▶ [Task brief]:
Update the records from the line holding "Viewport: 1123px width, 544px" through the line holding "tap(741, 591)", inclusive, changing "Instruction" to "Goal" and leaving everything else unchanged. Return only those lines.

********

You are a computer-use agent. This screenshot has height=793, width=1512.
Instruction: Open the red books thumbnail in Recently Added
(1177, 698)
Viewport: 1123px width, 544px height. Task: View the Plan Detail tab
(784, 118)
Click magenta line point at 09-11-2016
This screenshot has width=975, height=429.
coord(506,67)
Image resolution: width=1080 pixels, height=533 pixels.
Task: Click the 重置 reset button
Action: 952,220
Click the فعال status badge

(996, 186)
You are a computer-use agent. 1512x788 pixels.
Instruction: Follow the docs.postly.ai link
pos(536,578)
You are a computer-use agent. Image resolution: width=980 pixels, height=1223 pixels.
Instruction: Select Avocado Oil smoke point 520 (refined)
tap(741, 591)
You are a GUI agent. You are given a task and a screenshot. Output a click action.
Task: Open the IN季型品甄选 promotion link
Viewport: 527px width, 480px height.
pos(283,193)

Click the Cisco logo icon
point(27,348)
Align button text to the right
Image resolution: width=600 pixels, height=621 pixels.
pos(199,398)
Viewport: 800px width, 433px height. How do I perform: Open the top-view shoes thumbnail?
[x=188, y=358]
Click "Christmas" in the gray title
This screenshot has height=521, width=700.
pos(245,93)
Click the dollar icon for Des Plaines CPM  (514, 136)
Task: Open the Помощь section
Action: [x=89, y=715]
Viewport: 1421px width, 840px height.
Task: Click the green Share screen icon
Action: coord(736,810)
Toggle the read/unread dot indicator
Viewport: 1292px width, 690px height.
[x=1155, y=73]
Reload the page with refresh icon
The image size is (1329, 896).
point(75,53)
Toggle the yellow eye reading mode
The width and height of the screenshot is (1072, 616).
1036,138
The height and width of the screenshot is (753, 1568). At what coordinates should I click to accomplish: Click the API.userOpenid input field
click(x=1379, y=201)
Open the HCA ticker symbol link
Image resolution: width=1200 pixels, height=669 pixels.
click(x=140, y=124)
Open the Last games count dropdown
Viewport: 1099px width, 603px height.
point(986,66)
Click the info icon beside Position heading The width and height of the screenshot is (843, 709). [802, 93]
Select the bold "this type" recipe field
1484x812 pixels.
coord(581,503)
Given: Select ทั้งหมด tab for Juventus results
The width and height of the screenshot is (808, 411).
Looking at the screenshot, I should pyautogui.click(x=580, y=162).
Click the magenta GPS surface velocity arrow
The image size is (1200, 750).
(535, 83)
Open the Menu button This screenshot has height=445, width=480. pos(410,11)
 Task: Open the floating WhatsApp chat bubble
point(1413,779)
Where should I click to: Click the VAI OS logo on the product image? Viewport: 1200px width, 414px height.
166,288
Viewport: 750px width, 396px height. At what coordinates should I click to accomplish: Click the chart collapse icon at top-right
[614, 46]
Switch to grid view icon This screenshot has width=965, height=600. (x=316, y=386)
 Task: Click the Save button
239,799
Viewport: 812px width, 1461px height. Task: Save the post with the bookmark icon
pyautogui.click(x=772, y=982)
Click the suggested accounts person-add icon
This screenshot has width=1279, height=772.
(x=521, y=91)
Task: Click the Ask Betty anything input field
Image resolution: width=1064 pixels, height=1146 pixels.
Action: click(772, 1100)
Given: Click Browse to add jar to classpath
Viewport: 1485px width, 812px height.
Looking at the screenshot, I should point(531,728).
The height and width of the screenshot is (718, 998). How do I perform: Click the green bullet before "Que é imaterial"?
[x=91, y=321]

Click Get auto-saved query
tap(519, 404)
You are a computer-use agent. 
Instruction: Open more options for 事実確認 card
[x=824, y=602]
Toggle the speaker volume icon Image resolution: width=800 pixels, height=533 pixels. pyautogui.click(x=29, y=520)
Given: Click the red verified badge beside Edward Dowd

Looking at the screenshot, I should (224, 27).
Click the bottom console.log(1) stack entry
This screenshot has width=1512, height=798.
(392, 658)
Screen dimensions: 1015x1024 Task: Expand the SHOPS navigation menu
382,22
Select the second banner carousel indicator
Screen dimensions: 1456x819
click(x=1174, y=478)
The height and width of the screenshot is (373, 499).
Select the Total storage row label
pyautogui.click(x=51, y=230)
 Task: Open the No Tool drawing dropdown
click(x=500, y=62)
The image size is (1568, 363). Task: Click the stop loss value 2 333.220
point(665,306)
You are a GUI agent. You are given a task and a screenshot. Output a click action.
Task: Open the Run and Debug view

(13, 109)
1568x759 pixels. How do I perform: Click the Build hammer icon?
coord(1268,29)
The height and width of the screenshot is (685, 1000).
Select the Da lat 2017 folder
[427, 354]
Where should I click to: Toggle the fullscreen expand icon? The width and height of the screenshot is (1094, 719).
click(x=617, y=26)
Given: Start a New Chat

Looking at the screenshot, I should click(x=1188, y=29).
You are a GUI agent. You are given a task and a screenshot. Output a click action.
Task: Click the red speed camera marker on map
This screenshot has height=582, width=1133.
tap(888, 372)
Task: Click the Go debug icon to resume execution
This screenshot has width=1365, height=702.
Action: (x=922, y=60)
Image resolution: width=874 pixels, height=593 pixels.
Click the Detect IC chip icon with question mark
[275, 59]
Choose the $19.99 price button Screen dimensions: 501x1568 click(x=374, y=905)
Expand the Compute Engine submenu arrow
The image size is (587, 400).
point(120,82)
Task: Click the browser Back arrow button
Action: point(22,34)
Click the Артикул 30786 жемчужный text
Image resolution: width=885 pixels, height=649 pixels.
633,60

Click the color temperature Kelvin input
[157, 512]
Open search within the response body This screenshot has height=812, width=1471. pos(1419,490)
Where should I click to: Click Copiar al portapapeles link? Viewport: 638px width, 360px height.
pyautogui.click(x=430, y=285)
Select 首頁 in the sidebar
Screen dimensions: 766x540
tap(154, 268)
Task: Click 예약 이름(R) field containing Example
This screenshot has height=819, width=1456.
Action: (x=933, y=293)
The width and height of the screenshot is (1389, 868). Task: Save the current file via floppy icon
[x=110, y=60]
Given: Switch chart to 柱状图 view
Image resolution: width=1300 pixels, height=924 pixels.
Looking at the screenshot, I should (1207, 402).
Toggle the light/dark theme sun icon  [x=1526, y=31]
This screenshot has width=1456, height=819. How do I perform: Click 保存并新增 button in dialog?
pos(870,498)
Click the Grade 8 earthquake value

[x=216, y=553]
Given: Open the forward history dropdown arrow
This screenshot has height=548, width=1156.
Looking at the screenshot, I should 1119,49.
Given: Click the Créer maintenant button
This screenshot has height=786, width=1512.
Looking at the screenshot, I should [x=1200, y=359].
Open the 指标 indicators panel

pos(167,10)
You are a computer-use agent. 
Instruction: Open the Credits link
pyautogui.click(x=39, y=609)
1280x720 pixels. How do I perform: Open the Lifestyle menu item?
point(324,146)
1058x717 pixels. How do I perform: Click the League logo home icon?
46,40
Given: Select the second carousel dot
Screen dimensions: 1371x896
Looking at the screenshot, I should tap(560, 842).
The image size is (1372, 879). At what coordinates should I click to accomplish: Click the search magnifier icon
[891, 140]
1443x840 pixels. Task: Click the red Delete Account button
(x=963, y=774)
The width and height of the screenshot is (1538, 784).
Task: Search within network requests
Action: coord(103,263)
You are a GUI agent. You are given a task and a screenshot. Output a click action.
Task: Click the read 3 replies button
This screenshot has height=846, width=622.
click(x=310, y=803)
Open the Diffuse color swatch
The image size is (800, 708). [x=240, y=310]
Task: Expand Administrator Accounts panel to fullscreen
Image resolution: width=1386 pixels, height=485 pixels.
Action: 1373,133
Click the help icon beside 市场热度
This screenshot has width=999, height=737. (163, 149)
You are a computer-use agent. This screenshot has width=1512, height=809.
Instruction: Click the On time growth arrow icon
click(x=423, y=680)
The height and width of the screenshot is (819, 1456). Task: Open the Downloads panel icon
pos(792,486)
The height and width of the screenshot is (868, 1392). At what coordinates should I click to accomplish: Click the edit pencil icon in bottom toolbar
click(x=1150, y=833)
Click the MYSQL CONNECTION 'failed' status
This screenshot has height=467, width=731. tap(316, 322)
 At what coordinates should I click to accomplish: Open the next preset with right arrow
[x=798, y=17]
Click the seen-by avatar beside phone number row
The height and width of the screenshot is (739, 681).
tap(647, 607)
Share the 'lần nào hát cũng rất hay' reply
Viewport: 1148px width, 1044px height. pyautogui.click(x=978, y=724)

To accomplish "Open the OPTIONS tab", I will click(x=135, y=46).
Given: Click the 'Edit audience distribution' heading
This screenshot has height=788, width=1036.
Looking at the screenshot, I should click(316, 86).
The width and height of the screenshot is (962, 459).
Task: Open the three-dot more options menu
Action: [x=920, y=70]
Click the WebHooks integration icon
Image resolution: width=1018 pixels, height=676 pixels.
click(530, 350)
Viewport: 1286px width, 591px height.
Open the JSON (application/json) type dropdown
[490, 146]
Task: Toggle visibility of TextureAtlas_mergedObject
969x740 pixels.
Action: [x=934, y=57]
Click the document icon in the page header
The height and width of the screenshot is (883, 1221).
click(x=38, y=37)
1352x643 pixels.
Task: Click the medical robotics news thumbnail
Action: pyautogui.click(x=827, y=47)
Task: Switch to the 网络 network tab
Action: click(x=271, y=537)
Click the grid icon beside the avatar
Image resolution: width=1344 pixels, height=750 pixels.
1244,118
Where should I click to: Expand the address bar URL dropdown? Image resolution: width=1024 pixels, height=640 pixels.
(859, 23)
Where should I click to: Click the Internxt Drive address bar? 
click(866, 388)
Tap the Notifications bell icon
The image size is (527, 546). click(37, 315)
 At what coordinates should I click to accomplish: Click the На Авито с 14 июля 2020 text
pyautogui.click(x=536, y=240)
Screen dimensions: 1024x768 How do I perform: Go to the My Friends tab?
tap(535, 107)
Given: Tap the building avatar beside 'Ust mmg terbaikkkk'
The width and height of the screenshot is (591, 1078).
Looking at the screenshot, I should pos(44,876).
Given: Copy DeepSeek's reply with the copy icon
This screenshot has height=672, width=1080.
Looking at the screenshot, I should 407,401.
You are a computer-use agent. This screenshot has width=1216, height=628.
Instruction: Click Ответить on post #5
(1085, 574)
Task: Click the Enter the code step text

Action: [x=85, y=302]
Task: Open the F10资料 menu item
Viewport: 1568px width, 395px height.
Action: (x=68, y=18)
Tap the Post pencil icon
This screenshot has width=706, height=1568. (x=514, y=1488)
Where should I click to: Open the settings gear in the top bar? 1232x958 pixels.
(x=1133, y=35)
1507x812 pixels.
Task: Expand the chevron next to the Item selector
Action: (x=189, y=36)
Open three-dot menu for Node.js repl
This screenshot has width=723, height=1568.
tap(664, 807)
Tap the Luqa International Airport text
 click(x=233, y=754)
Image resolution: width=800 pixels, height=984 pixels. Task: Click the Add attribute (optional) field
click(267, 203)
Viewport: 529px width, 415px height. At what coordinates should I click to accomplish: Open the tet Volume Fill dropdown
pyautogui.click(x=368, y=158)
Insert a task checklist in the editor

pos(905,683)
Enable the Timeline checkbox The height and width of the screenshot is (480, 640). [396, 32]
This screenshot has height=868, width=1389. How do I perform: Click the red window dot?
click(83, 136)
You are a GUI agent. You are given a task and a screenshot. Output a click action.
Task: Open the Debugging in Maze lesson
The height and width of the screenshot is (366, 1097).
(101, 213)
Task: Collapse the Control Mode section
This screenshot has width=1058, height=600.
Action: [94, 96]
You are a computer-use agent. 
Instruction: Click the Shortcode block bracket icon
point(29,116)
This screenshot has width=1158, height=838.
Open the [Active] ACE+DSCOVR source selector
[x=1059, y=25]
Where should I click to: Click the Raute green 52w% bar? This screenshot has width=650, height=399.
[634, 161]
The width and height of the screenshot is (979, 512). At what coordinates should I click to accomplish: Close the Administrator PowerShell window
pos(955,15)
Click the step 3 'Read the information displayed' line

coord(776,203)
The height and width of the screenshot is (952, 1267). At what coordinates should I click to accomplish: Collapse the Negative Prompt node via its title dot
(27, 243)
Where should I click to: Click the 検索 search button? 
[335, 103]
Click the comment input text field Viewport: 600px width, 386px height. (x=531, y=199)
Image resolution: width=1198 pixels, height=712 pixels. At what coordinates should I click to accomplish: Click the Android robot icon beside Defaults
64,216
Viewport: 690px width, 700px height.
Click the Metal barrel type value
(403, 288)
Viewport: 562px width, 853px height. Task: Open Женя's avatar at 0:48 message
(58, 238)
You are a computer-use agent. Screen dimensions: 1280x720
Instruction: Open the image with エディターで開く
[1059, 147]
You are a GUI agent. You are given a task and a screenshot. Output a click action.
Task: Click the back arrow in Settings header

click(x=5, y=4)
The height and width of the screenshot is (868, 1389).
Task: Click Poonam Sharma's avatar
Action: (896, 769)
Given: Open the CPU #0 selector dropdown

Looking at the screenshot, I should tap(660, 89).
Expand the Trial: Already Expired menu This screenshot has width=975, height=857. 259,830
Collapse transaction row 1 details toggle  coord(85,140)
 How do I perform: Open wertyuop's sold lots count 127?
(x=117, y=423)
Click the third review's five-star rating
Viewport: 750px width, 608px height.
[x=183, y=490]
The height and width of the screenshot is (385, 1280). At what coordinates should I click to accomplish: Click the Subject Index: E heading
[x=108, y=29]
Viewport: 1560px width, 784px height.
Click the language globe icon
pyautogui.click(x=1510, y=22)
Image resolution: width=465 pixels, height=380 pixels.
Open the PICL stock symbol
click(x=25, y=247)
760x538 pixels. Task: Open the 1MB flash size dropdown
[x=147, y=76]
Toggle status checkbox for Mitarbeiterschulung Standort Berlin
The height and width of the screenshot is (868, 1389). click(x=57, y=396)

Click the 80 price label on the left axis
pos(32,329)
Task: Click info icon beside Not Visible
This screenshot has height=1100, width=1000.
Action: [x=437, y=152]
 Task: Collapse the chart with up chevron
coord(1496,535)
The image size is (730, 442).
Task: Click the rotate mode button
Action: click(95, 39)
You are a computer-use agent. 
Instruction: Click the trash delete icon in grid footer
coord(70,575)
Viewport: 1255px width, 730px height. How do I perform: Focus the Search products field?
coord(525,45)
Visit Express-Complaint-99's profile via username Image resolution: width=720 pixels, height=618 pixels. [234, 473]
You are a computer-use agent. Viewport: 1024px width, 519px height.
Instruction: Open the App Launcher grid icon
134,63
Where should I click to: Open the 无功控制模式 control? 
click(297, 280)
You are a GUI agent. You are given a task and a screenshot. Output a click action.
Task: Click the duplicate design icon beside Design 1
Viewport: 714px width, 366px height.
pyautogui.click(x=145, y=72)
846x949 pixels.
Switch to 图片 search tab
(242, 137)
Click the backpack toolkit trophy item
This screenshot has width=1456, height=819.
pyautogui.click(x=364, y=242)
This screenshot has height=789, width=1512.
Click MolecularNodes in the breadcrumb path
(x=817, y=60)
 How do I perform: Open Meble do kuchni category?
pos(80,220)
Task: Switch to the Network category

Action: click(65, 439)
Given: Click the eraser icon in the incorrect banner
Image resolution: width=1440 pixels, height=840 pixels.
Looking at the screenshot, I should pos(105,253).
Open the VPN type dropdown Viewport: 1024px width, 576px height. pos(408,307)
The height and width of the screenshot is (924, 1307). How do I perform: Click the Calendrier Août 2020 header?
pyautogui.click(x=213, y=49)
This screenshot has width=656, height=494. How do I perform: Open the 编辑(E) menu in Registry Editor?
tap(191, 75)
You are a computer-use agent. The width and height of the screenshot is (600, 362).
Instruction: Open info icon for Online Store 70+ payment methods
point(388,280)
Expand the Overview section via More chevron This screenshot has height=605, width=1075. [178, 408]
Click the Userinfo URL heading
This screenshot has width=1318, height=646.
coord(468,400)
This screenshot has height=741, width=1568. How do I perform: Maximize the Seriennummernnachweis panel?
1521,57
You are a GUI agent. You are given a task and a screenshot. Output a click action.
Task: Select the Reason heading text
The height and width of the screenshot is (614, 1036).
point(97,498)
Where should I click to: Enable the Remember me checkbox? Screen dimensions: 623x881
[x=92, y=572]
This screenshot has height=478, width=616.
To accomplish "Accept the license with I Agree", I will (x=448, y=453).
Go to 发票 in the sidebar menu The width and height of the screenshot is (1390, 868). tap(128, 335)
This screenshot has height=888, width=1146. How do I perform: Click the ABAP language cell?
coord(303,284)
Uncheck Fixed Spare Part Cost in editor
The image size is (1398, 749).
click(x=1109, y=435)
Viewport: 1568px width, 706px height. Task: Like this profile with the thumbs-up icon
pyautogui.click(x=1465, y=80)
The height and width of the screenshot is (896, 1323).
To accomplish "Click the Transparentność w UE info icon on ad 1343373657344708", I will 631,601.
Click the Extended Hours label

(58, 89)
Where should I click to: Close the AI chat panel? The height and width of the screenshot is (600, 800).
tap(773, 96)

********

▶ [Problem solution]:
Viewport: 1123px width, 544px height. Task: View the Plan Detail tab
(784, 118)
Click magenta line point at 09-11-2016
This screenshot has width=975, height=429.
coord(506,67)
Image resolution: width=1080 pixels, height=533 pixels.
Task: Click the 重置 reset button
Action: 952,220
Click the فعال status badge

(996, 186)
You are a computer-use agent. 1512x788 pixels.
Goal: Follow the docs.postly.ai link
pos(536,578)
You are a computer-use agent. Image resolution: width=980 pixels, height=1223 pixels.
Goal: Select Avocado Oil smoke point 520 (refined)
tap(741, 591)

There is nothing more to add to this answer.